(Suatu pengantar diskusi ASG)
Oleh:
Martino Rengkuan,
S.Pd.
PENGANTAR
Awalnya saya diminta
oleh panitia SC untuk memberikan materi mengenai Ajaran Sosial Gereja (ASG),
namun karena saya melihat bahwa topik tersebut terlalu banyak dan tentunya dari
segi efektifitas waktu sangat tidak cukup untuk membahas ASG dalam arti yang
luas tersebut dalam kesempatan yang sangat sempit ini. Oleh karena itu dengan
tidak bermaksud wanprestasi terhadap permintaan Panitia SC, maka saya membuat
materi yang lebih sederhana dan singkat walau sangat disadari bahwa hal ini
justru mempersempit atau memiskinkan kekayaan nilai-nilai ASG yang tersebar
dalam berbagai dokumen ASG itu sendiri. Dalam bahasan ini saya akan berbicara mengenai
Prinsip-Prinsip ASG, dan lebih penting lagi adalah apakah prinsip-prinsip ini juga
merupakan prinsip-prinsip yang diperjuangkan oleh Pemuda Katolik?
Saya berharap bahwa
kita semua yang hadir disini tentunya sudah pernah mendengar tentang apa itu ASG,
atau barangkali ada beberapa yang bahkan telah mendalami dan mempraktekannya
dalam kehidupannya sehari-hari. Tetapi memang tidak menutup kemungkinan bahwa
tidak sedikit juga diantara kita yang belum pernah mendengar tentang ASG, hal
ini bisa dimaklumi karena mungkin keterbatasan waktu atau belum ada yang
memberitahukan atau bahkan mengajarkannya.
APA
ITU ASG?
ASG merupakan ajaran
Theologi khususnya Theologi moral, dan ASG bukanlah Ideologi, oleh karena itu
ASG merupakan pedoman-pedoman untuk bertindak, dengan kata lain ASG bertujuan
menuntun prilaku kristen[1].
Dengan adanya ASG orang Kristen “diharapkan” bertindak sebagaimana manusia yang
bermartabat dengan menjunjung tinggi nilai-nilai keadilan, solidaritas dan
kesejahteraan umum.
Gereja tidak hanya mewartakan
tentang keselamatan dan penebusan Kristus, tetapi juga memberikan tawaran
bagaimana ia harus menjalani kehidupan dalam relasi dengan masyarakat dan
lingkungannya. Salah satu tawaran Gereja ini adalah Ajaran Sosial Gereja.
Sejauh ia merupakan
bagian dari ajaran moral Gereja, ajaran sosial Gereja memiliki martabat dan
kewenangan yang sama seperti ajaran moral Gereja.

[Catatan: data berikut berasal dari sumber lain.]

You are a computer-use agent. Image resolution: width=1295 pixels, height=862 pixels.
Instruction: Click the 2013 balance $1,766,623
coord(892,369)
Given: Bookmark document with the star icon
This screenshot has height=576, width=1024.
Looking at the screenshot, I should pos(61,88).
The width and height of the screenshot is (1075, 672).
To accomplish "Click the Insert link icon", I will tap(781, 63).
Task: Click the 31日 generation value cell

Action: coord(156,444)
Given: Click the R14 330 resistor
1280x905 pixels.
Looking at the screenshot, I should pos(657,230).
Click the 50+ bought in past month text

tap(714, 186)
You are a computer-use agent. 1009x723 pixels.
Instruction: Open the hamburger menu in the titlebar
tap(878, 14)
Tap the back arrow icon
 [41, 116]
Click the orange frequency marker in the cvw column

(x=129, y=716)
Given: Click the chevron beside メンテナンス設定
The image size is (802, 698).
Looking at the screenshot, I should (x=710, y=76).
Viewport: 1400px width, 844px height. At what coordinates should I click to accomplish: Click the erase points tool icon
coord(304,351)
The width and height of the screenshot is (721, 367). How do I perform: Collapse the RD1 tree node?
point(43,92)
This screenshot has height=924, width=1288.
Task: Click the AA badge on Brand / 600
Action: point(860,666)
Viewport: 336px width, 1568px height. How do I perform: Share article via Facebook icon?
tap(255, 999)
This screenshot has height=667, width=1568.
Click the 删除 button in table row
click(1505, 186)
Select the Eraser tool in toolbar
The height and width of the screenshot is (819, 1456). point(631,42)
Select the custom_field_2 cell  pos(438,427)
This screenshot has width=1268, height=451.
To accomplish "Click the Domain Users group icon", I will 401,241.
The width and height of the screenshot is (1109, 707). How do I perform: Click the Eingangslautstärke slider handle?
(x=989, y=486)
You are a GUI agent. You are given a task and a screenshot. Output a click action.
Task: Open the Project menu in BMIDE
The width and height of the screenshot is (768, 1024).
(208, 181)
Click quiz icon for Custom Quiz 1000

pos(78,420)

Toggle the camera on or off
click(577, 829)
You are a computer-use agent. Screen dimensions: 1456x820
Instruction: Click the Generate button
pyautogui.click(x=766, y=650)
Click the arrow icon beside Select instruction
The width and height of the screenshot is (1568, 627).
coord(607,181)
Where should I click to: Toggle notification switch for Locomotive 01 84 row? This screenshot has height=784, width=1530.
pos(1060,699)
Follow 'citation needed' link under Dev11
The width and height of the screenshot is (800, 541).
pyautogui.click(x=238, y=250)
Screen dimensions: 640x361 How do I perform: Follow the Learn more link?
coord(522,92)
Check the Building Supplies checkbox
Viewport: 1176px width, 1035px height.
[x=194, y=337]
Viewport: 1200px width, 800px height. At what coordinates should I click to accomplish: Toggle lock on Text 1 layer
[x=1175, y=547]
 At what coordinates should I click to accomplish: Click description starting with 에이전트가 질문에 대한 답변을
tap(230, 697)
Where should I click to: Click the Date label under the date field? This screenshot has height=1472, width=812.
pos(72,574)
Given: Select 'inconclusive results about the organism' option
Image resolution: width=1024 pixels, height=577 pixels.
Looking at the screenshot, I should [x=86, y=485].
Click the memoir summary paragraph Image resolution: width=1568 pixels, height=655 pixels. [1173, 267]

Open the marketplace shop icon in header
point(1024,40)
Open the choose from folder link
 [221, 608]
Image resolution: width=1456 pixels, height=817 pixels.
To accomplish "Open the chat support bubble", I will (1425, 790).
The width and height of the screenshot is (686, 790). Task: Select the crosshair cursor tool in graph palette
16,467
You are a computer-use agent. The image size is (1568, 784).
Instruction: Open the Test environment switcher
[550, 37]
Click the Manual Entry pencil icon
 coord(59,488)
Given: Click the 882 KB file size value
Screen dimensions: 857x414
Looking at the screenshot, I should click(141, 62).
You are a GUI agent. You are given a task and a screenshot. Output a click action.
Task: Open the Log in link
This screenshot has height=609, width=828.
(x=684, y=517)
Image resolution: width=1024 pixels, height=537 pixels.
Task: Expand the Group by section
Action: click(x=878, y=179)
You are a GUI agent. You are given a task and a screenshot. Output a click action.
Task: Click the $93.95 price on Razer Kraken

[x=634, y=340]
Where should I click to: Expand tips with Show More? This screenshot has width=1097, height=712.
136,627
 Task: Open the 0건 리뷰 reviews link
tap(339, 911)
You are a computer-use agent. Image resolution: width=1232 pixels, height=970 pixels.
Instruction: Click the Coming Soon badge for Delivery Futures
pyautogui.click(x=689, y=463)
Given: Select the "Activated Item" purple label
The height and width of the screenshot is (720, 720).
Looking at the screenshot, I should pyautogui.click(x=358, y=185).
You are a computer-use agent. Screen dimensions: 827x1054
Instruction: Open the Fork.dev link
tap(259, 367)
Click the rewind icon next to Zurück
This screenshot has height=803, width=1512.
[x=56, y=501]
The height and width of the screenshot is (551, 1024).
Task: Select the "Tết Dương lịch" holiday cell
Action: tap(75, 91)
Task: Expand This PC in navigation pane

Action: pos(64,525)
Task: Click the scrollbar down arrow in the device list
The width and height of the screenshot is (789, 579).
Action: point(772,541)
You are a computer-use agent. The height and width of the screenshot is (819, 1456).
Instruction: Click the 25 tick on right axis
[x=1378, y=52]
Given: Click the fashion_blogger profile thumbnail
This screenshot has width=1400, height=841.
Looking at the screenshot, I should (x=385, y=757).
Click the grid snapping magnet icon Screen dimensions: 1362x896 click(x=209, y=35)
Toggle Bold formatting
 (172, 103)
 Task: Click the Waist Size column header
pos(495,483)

Ajaran sosial Gereja adalah Magisterium yang autentik yang mewajibkan
kaum beriman untuk menaatinya.[2]
Dalam kehidupam sosial yang begitu kompleks, ASG memancarkan
terang Injil dalam berbagai persoalan sosial yang ada. Oleh karena itu ASG merupakan
upaya untuk mengaplikasikan ajaran-ajaran Injil ke dalam realitas kehidupan sosial
masyarakat di tengah dunia. Secara sederhana ASG dapat dilihat sebagai kumpulan
berbagai dokumen yang berbicara mengenai persoalan-persoalan sosial yang
dikeluarkan oleh Magisterium Gereja, kebanyakan dokumen ini disebut ensiklik
(ajaran Paus). Dokumen-dokumen tersebut antara lain Rerum Novarum (tentang
kondisi buruh, dikeluarkan oleh Paus Leo XIII tahun 1891), Quadragessimo
Anno (tentang pembaharuan tatanan sosial oleh Paus Pius XI tahun 1931), Mater
et Magistra (tentang umat kristiani dan persoalan-persoalan sosial di dunia
oleh Paus Yohanes XXIII tahun 1961), dan Centesimus Annus (1991). Centesimus Annus berisi antara lain penegasan Paus
Yohanes Paulus II bahwa Ajaran Sosial Gereja termasuk dalam ajaran resmi iman
dan tergolong dalam antropologi teologis. Antropologi teologis dimengerti
sebagai teologi tentang manusia yang telah ditebus dan dirahmati oleh Kristus.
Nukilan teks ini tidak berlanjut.